_Short problem_: In the worked integral solution, what does the text give as the derivative of the cotangent function?
-- Begin Selected passage --
Question

In the following exercises, evaluate each definite integral using the Fundamental Theorem of Calculus, Part 2 .$$\int_{\pi / 4}^{\pi / 2} \csc ^{2} \theta d \theta$$

Answer

**step1 Identify the Integral and its Components**

We are asked to evaluate a definite integral. This mathematical operation is used to find the accumulation of a quantity or, geometrically, the net signed area under the curve of a function between two specified points. An integral consists of an integrand (the function to be integrated) and limits of integration (the starting and ending values for the integration).

$$\int_{a}^{b} f(x) dx$$

In this specific problem, the function we need to integrate (the integrand) is $$\csc^2 \theta$$. The integration is performed from a lower limit of $$a = \pi/4$$ to an upper limit of $$b = \pi/2$$.

**step2 Find the Antiderivative of the Integrand**

To evaluate a definite integral using the Fundamental Theorem of Calculus, a crucial first step is to find the antiderivative of the integrand. An antiderivative is a function whose derivative is the original integrand. Think of it as reversing the differentiation process.

We recall the rules of differentiation: the derivative of the cotangent function, $$\cot \theta$$, is $$-\csc^2 \theta$$. To obtain a positive $$\csc^2 \theta$$, we must consider the derivative of $$-\cot \theta$$.
-- End Selected passage --
-- Begin Supplied information --
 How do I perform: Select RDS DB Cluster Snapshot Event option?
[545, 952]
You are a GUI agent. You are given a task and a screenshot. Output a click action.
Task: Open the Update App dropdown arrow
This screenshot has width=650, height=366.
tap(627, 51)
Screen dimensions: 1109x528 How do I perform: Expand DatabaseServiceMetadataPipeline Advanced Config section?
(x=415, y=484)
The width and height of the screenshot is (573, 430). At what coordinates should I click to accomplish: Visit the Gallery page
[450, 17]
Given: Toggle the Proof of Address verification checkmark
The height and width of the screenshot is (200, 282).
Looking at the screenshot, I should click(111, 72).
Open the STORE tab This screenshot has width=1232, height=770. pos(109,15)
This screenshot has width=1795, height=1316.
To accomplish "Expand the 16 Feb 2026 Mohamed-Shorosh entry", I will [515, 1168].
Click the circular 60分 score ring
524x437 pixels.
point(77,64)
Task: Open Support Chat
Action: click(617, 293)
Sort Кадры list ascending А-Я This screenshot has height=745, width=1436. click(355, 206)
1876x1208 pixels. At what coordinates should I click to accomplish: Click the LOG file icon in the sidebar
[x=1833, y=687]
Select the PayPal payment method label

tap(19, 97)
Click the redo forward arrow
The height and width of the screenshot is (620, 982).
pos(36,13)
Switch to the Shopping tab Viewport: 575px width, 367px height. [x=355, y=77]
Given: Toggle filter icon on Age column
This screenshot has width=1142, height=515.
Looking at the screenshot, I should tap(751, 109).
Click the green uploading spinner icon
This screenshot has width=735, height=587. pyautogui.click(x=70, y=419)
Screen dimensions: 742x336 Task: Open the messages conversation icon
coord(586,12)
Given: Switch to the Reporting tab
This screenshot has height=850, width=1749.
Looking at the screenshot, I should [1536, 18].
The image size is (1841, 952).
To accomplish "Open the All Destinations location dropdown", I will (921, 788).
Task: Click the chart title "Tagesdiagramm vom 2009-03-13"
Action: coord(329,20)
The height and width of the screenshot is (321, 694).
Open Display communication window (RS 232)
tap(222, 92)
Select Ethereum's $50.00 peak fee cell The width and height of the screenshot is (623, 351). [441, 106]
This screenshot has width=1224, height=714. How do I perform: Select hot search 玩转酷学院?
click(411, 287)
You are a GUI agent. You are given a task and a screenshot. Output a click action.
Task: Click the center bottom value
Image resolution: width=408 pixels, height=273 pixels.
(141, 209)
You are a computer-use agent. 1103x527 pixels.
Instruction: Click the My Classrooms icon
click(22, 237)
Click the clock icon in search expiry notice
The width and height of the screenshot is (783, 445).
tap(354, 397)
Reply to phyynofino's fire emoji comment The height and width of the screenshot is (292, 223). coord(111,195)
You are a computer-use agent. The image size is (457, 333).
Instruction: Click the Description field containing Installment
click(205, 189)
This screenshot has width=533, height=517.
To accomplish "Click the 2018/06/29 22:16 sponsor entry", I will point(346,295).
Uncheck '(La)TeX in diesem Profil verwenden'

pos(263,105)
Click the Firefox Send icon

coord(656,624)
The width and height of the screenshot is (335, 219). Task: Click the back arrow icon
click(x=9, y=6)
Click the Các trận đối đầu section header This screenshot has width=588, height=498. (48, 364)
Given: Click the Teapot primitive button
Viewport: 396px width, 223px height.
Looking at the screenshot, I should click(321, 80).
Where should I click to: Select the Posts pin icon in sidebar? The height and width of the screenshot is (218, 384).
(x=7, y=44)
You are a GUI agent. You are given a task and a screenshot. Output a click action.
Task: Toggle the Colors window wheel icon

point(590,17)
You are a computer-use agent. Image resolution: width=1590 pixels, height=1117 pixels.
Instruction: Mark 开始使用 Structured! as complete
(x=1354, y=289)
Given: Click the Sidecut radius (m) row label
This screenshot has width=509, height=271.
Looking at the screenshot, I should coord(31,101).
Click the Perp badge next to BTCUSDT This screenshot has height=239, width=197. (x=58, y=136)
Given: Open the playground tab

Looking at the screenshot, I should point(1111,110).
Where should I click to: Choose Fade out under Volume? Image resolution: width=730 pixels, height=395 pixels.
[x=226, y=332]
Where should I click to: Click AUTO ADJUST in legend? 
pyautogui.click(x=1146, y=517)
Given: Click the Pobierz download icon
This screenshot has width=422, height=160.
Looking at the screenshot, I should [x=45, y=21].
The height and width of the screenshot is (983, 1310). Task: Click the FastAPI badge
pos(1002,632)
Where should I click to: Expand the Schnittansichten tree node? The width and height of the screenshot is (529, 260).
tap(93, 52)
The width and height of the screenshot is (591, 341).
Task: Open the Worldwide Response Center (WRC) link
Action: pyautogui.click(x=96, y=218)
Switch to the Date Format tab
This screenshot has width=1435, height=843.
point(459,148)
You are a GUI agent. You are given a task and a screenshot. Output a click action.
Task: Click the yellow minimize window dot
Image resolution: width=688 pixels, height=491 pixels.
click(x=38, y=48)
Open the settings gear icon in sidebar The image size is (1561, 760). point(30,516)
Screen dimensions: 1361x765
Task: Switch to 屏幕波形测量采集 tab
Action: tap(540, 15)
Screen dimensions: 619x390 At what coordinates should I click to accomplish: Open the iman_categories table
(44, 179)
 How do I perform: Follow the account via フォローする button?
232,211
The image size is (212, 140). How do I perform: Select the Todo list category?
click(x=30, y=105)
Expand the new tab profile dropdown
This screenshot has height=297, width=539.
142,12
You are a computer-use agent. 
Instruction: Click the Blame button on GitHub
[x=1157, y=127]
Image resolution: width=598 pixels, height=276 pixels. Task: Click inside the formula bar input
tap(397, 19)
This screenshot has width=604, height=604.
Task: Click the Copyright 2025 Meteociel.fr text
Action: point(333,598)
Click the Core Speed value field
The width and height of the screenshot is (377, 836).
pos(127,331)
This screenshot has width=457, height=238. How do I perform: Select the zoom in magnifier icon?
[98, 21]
-- End Supplied information --
_Result below_: The derivative of cot θ is −csc² θ.